Grievant, who was also the Local Union President, was representing another employee in a disciplinary hearing when he claimed he was unable to question the witness because her attire made him uncomfortable. When pressed for the reason for his discomfort he replied that her blouse was cut too low.
The Arbitrator found that Grievant's conduct warranted discipline, but that termination was too severe. He ordered grievant's reinstatement without backpay and with loss of seniority credit for the time he was off.
The College sought to vacate the Award, asserting that it was contrary to public policy, to law, and beyond the authority of the Arbitrator. The District Court rejected all of these claims, and confirmed the award.

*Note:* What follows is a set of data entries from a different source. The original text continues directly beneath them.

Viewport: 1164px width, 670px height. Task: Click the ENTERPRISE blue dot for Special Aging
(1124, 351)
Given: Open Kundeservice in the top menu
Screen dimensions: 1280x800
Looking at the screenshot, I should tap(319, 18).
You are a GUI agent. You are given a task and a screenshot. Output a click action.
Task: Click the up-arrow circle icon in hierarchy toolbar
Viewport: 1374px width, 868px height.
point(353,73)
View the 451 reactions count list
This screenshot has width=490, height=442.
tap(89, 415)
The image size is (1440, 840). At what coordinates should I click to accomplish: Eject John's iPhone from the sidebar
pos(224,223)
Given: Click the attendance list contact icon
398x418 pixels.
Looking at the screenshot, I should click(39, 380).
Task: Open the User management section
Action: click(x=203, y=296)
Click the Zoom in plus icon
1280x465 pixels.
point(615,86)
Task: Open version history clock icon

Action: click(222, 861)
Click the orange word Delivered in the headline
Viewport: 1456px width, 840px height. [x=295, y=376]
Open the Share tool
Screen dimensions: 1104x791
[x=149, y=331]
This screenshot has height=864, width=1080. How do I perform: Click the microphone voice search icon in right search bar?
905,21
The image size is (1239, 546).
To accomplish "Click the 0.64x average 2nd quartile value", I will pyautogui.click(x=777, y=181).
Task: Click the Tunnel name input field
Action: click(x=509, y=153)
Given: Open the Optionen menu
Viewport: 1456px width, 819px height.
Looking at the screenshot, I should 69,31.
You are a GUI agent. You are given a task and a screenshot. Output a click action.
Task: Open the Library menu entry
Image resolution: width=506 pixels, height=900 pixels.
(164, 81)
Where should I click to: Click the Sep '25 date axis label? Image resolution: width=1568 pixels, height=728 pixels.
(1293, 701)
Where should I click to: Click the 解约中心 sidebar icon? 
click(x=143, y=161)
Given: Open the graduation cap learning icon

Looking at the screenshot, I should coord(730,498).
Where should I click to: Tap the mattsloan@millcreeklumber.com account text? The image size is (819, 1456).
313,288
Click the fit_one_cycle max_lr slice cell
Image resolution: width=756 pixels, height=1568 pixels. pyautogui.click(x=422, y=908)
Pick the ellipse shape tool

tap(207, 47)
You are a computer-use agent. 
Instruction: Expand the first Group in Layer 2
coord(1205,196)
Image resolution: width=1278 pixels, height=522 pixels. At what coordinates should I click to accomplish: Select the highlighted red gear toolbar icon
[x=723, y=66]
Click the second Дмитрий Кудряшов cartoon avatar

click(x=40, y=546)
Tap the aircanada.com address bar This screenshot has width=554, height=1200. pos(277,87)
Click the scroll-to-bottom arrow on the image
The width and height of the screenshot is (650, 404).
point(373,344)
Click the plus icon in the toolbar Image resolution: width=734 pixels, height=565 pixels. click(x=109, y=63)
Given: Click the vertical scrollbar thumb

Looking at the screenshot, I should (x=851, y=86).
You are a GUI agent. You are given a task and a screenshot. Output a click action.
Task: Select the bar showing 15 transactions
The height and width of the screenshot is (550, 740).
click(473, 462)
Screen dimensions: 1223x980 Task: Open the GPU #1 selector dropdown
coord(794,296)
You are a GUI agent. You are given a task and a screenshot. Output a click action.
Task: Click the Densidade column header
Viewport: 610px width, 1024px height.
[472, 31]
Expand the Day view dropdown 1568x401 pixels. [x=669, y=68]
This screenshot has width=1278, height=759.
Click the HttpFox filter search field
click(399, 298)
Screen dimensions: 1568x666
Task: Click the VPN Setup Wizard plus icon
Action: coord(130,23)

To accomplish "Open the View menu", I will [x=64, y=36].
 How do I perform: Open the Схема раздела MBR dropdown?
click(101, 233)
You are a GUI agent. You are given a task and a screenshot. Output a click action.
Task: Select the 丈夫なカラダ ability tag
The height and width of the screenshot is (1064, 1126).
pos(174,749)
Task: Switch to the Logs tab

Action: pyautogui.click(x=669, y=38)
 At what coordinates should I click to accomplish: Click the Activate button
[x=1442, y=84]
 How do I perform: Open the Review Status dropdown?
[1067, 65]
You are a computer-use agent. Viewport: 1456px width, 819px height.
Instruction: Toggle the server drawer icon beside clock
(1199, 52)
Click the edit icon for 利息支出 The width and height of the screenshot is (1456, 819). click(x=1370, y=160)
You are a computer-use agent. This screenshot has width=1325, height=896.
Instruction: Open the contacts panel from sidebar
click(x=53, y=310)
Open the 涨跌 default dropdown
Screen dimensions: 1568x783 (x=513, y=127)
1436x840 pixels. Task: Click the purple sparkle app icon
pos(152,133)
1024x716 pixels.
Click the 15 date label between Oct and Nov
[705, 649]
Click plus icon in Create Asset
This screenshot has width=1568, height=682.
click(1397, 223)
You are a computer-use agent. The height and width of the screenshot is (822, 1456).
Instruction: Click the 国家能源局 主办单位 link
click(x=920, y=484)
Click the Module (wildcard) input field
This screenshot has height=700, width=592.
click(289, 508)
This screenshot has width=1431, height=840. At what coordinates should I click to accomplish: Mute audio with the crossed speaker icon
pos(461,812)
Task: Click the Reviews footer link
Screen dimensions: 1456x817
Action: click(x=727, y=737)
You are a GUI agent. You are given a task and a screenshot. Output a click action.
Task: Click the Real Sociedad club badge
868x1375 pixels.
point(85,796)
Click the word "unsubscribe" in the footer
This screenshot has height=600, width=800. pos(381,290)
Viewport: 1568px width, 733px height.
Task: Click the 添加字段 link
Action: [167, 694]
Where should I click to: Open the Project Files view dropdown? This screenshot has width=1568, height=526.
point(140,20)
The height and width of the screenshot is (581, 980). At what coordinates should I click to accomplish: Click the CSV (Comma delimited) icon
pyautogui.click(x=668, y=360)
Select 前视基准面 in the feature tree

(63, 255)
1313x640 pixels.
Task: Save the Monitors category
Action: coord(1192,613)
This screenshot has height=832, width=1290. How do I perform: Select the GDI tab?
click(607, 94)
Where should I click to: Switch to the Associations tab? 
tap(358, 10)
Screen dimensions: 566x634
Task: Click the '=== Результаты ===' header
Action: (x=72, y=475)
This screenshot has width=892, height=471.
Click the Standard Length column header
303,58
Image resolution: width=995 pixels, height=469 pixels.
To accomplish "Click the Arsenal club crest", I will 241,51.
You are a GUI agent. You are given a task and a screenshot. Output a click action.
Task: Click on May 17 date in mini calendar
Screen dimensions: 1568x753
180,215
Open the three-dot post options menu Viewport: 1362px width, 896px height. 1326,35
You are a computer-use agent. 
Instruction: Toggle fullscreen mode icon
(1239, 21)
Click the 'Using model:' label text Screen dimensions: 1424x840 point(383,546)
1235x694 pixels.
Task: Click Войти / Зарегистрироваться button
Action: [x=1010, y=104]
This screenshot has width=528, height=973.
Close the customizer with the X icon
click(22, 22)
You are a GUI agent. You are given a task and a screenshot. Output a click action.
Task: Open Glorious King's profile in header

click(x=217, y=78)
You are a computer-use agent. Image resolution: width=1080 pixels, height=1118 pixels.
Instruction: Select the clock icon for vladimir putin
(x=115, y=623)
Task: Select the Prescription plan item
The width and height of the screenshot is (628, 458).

The Second Circuit affirmed. It found no violation of public policy, noting:
It is certainly the case, as we have long noted, that "[t]he public policy against sexual harassment in the work place is well-recognized." Newsday, Inc. v. Long Island Typographical Union, No. 915, CWA, AFL-CIO, 915 F.2d 840, 844 (2d Cir. 1990). But we have only found that this public policy counsels against deference to an arbitral award when an arbitrator reinstates a terminated individual who had engaged in multiple acts of sexual harassment—including acts that had already served as the basis of prior arbitral rulings against that individual. Id. at 845. In such instances, reinstatement would indeed violate public policy, and vacatur of the arbitral award would be justified.
In the present case, however, [grievant] was being punished for only a single act, and public policy does not counsel as strongly against deference to the arbitral award
The Court also observed that, as a result of the Award, grievant lost his claim for approximately $80,000.00 in back pay, and that such a punishment was "consistent" with a public policy of eradicating sexual harassment from the workplace.
Finding no merit in any of the College's arguments, the Court affirmed the judgment of the District Court.